# How to automaticly uncouple cars?



## joecatch (Dec 16, 2014)

Looking to build an HO layout that will have a good about of switching possibilities. I assume to uncouple, you embed magnets on sidings and stop the cars to be uncoupled over them? I would like more details on how to do this and how good it works. After all, having to use your hands to uncouple cars doesn't seems like the best way of doing it. 


JC


----------



## johnfl68 (Feb 1, 2015)

A good place to start would be with Kadee's uncoupler instructions:

Delayed action:
http://www.kadee.com/html/308ins.pdf

Non-delayed action:
http://www.kadee.com/html/312ins.pdf

There are other variations on this theme, but there instructions will give you the basics of operation and you can go on from there.

John


----------



## DonR (Oct 18, 2012)

JC

You can get even stronger rare earth magnets than what is
offered by Kadee to use under your
tracks that can make the uncoupling a bit more certain.
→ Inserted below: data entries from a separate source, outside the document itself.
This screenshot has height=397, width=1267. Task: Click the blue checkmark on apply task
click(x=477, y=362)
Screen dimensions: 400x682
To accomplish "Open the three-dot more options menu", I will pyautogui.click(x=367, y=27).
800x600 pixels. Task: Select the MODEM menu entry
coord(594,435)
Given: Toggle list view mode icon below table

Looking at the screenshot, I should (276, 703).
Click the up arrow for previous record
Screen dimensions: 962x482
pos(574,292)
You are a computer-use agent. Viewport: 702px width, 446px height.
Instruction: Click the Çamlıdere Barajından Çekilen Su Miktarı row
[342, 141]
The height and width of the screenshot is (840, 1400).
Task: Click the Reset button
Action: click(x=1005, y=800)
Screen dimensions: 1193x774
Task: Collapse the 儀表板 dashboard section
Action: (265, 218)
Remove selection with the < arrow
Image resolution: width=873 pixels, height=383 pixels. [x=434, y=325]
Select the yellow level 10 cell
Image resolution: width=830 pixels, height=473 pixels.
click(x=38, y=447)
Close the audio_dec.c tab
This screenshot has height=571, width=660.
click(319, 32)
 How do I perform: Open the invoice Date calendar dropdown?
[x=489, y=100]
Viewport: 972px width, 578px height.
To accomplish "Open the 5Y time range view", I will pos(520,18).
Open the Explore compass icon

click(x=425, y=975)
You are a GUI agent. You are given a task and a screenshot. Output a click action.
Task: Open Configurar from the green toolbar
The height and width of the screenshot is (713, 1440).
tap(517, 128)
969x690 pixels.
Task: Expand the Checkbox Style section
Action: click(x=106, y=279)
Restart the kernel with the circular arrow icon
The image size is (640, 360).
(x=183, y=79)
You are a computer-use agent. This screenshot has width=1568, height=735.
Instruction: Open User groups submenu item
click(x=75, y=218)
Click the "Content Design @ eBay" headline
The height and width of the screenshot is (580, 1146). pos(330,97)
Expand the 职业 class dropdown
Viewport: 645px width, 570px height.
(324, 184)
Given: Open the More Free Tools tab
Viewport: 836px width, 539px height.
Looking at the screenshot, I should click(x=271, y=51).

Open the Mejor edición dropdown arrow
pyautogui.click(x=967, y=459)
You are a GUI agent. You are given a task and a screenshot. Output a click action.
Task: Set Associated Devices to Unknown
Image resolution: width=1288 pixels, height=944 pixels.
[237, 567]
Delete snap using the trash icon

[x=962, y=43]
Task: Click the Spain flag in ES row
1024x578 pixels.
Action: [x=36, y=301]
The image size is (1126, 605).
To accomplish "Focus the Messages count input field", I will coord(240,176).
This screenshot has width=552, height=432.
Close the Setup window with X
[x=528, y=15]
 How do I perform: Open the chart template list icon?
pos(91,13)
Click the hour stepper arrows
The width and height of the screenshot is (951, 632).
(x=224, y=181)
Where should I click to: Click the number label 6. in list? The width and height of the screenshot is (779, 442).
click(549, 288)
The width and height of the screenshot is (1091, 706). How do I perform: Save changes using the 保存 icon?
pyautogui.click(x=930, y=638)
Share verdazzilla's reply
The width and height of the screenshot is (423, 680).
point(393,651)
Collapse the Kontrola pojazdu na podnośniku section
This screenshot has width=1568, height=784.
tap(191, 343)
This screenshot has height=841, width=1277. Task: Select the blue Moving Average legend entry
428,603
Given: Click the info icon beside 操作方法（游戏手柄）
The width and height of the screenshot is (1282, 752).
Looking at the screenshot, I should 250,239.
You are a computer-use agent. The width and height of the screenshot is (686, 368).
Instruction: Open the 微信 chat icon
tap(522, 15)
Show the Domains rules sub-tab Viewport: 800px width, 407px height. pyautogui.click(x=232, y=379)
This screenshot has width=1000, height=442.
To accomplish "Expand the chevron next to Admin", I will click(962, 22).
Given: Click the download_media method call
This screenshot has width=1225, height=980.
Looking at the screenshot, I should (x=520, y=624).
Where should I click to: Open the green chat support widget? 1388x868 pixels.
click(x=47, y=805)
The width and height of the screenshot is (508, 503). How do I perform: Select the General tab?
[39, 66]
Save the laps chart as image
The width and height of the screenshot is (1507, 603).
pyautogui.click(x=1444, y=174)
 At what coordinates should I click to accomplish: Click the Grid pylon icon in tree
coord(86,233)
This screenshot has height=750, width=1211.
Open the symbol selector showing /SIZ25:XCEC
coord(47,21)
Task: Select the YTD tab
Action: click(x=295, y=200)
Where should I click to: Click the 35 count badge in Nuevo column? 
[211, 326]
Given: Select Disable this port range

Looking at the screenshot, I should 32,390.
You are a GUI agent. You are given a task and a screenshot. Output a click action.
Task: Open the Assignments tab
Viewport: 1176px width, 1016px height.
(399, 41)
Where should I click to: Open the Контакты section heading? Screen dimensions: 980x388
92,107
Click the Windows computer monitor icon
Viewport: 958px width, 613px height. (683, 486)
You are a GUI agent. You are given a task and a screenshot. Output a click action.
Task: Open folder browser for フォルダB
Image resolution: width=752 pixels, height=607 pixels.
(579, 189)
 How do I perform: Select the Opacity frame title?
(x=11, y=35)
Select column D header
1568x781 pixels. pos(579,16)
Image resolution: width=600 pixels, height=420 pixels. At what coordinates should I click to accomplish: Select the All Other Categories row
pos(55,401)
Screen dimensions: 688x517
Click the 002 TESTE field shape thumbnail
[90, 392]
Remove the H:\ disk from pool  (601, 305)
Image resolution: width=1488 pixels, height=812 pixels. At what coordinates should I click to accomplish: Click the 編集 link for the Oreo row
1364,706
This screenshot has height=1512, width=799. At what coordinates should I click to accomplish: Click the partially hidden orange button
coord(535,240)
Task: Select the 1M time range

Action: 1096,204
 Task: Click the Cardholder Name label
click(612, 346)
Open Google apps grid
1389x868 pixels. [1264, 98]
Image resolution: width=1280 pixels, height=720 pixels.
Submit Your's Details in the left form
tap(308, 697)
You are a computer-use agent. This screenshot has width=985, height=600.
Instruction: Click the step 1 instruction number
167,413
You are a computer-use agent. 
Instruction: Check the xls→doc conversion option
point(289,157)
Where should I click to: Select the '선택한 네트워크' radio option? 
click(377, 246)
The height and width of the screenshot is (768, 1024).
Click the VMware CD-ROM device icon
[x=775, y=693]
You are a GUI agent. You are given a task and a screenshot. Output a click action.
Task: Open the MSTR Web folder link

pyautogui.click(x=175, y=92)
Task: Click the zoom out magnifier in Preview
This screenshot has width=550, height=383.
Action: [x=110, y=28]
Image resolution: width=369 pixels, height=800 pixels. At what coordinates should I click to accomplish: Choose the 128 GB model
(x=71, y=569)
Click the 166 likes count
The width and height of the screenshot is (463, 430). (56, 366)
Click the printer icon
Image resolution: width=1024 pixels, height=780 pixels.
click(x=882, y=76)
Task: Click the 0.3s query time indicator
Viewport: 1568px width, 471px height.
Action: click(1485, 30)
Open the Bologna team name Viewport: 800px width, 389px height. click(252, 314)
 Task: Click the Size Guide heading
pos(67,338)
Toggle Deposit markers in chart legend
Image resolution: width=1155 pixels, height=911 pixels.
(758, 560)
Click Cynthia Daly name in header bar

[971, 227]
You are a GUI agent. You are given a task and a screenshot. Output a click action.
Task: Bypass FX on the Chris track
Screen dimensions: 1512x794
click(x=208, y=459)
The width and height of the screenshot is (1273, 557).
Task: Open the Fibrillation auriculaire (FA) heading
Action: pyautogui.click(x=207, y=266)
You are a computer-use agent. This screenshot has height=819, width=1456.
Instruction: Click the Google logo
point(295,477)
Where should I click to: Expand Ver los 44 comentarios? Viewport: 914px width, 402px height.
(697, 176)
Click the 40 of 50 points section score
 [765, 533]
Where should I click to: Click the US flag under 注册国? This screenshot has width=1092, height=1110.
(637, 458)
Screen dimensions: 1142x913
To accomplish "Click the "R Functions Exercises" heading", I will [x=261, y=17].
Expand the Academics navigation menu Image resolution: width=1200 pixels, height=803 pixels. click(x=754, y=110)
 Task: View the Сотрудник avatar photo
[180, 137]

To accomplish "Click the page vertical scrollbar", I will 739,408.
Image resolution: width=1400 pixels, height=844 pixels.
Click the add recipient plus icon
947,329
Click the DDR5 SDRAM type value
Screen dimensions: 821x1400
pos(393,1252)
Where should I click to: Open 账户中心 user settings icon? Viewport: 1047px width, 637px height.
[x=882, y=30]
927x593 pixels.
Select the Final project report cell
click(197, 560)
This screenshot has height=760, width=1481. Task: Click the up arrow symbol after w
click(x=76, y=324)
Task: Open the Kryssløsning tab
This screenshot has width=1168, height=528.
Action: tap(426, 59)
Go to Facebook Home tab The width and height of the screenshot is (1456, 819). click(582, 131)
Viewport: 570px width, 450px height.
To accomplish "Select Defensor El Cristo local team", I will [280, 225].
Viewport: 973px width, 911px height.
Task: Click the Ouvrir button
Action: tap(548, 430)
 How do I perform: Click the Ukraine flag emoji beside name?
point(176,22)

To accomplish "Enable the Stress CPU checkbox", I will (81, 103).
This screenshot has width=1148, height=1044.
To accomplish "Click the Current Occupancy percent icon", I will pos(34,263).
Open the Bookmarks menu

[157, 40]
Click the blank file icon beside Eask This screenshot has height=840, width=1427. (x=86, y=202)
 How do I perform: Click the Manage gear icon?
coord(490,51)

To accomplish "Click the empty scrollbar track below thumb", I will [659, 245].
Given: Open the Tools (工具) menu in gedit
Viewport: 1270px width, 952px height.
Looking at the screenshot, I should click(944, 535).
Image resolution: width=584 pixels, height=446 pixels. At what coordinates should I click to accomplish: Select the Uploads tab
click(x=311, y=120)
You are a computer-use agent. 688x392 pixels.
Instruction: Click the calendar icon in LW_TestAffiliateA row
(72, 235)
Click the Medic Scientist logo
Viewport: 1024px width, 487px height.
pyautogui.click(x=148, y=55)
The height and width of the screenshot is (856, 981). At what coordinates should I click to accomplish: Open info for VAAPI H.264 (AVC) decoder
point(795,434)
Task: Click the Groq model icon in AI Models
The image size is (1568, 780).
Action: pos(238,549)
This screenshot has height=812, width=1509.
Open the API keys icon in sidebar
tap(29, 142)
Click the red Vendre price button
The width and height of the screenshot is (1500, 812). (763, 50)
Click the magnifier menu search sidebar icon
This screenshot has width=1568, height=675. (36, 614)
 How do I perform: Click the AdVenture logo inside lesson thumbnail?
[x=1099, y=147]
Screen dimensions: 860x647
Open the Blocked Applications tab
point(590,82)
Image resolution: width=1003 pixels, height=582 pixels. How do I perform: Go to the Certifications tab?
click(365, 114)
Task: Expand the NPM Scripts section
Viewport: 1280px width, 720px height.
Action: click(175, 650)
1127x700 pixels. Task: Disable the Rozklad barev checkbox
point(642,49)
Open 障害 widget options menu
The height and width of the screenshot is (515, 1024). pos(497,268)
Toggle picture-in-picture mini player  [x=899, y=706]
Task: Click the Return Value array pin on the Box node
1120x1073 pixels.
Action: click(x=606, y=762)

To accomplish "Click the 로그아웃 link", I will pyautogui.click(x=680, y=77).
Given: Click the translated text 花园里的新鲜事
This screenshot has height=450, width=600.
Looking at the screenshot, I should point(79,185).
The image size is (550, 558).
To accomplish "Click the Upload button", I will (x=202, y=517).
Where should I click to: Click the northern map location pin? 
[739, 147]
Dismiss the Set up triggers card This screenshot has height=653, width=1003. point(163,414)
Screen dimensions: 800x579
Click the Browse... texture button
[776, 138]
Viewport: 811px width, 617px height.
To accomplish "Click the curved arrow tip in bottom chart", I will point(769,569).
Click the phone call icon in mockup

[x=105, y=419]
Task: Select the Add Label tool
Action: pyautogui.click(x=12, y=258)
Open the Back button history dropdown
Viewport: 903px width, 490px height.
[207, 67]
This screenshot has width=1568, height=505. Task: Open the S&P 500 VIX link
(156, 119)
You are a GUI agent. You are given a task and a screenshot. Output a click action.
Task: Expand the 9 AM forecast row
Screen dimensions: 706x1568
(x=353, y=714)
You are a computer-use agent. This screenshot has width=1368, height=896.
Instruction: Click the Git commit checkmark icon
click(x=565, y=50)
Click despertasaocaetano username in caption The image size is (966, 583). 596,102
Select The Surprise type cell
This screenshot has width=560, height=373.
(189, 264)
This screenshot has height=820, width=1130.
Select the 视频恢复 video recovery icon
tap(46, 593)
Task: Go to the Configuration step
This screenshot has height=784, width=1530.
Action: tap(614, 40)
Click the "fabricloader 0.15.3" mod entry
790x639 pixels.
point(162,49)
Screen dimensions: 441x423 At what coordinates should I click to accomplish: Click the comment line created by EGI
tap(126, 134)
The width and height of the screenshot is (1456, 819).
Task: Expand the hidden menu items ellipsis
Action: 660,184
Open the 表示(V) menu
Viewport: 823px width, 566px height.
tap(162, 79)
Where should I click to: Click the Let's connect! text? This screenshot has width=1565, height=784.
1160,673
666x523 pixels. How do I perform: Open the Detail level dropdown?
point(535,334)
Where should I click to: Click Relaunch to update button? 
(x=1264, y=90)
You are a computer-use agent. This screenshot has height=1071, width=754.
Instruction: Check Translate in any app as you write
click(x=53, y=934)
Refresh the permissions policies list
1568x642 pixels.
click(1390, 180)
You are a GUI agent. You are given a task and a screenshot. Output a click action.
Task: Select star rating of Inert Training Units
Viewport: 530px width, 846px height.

Kadee also has an electromagnet uncoupling device that
you can use on a main line where the under track magnets
should not go (they would uncouple when you don't want it).

I have both, but, more and more, I am using the HOG (hand
of God) uncoupling method when switching. This uses a
wand of wood or plastic with one end ground down to
a near point. You stick the point into the couplers and
do a slight twist, sometimes several times, to uncouple.
It takes practice to get it right. You can also buy these
'wands' ready made.

For any of the systems to work your couplers must be
aligned vertically, and they must be free to swing easily
from side to side then recenter themselves. A Kadee
coupler alignment tool is highly recommended. Get
the insulated one.

The under track magnets should be placed on STRAIGHT
track. When you BACK your cars over them slowly
the magnet will cause the 'hoses' to swing to one side.
As they do, the couplers open and part.

Don


----------



## Dirtytom (Jan 13, 2014)

I spent a lot of time installing the magnets on my layout and never got the hang of making them work. I use DonR's method and just left the magnets under the tracks.

DT


----------



## DonR (Oct 18, 2012)

The coupler alignment and a near friction free
lateral shank movement has to be near perfect for them
to uncouple when slowly backed over a magnet.
A long train of cars can also put pressure on the
couplers that the magnets can't overcome.

One of my yards that gets the most switching
operations just happens to be where I can sit, wand
in hand, and uncouple them, then offset the couplers so
the loco can spot the car and leave it without me
having to get up. The tale of the lazy switchman.

Don


----------